Network communication has become indispensable to the efficient transmission of data. As the Internet has gained prevalence in homes and businesses, various protocols have arisen to merge telephone, video and other data types onto full service networks. These networks can use aggregate devices, such as routers, to separate data traffic of various types into different queues. Thus, data from many source devices, such as Voice over Internet Protocol (VoIP) phones, Internet Protocol television (IPTV) devices, and Internet websites, all reach their intended destinations while traveling over the same network.
The volume of data traffic on full service networks can lead to congestion and cause network performance to deteriorate. As queues get filled up, packets are dropped in a process referred to as “tail drop.” Tail drop can be inefficient because all the packets in the queue are treated with equal preference. Thus, data flows that require large amounts of bandwidth can often be maintained at the expense of more numerous smaller data flows. While this process may relieve some network congestion, it often decreases network performance for the majority of users on the network.

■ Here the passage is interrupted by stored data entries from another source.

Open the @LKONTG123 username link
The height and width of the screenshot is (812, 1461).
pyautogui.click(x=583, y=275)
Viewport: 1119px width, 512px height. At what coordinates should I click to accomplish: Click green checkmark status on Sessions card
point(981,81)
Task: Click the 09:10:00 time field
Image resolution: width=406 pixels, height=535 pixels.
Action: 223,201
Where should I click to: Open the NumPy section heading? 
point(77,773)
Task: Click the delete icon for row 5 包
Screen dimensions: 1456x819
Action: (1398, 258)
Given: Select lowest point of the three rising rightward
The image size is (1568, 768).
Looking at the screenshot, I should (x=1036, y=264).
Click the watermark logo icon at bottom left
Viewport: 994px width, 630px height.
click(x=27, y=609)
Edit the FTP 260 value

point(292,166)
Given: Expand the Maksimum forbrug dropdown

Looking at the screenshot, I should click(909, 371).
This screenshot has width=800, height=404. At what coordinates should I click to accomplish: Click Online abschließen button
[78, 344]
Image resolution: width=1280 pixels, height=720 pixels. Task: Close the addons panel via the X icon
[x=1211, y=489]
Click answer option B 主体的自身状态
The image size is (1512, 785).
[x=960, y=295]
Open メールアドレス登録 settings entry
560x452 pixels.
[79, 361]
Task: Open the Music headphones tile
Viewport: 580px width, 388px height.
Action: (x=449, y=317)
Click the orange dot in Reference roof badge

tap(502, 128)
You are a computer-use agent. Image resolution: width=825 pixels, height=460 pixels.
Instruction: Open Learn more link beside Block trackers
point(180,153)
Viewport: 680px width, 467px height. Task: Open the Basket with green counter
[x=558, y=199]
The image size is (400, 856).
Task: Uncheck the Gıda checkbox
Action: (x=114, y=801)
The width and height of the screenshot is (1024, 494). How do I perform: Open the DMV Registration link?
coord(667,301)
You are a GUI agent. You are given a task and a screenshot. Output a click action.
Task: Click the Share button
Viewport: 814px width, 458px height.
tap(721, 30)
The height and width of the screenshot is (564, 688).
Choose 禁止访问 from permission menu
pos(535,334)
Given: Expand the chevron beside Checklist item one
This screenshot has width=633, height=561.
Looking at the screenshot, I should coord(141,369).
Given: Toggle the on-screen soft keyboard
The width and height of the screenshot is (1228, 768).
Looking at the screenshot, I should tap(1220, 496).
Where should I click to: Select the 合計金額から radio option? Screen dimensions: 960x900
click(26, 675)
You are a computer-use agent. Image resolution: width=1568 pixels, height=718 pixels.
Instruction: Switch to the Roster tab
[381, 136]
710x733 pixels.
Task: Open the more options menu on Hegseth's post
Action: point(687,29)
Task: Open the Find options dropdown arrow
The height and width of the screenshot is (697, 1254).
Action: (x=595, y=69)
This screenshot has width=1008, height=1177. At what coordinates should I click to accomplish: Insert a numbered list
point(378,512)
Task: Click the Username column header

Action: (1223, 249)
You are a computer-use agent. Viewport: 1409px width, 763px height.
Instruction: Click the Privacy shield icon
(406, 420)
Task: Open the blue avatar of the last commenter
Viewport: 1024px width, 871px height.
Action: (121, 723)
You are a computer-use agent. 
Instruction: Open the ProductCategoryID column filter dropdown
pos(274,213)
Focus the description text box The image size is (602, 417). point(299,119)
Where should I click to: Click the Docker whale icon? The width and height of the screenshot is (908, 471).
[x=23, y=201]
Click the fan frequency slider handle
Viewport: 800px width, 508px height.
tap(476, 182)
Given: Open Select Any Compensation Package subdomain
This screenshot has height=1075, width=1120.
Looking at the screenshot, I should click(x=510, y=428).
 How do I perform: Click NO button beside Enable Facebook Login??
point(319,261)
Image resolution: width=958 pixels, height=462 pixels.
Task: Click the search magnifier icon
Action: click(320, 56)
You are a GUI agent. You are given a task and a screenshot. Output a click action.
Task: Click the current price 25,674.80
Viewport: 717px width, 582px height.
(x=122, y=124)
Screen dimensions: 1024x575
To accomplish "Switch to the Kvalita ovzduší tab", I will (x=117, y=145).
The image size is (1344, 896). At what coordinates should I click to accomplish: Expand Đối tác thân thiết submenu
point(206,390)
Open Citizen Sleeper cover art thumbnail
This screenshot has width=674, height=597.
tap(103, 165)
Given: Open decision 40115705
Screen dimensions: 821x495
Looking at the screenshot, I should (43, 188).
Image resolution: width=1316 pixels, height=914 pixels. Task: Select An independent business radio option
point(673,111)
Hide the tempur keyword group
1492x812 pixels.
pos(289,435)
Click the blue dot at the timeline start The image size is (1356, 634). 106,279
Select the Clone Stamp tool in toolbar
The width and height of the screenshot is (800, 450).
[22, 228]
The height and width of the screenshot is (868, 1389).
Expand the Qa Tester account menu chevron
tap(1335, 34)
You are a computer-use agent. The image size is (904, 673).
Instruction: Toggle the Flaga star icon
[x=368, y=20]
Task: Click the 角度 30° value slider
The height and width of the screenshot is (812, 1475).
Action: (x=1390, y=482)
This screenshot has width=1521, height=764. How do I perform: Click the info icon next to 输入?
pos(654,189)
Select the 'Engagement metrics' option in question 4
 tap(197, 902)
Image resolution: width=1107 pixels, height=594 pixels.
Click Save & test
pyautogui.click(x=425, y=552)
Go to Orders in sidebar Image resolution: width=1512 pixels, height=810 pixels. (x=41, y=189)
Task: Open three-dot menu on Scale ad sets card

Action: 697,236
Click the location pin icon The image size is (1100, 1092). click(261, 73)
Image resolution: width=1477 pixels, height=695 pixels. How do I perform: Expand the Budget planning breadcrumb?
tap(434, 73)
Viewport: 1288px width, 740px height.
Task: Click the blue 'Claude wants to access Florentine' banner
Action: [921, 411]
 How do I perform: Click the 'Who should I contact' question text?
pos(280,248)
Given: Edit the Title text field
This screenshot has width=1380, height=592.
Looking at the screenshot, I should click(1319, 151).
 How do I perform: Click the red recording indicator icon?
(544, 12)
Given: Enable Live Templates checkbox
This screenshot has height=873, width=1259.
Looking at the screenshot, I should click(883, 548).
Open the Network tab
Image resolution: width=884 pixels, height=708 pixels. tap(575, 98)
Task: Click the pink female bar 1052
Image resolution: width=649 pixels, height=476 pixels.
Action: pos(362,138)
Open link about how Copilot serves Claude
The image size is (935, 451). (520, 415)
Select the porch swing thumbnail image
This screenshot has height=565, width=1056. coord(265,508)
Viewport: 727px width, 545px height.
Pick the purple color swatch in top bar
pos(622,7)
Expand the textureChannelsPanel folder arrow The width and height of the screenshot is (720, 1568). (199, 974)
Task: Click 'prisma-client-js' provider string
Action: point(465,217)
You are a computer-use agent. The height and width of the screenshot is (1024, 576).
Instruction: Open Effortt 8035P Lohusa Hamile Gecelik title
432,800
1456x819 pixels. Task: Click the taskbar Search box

Some methods, such as random early detect (RED), statistically drop packets from flows before a network reaches a hard limit. This approach assumes that the majority of data flows are based on transmission control protocol (TCP), which adjusts its throughput based on dropped packets. Newer applications, such as IPTV, are based on user datagram protocol (UDP) and require the application layer to request retransmission. This produces higher processor and memory utilization at the network and still may result in poor performance. Additionally, the process penalizes short-lived small data flows, while constant flows that are more bandwidth intensive receive more favorable treatment.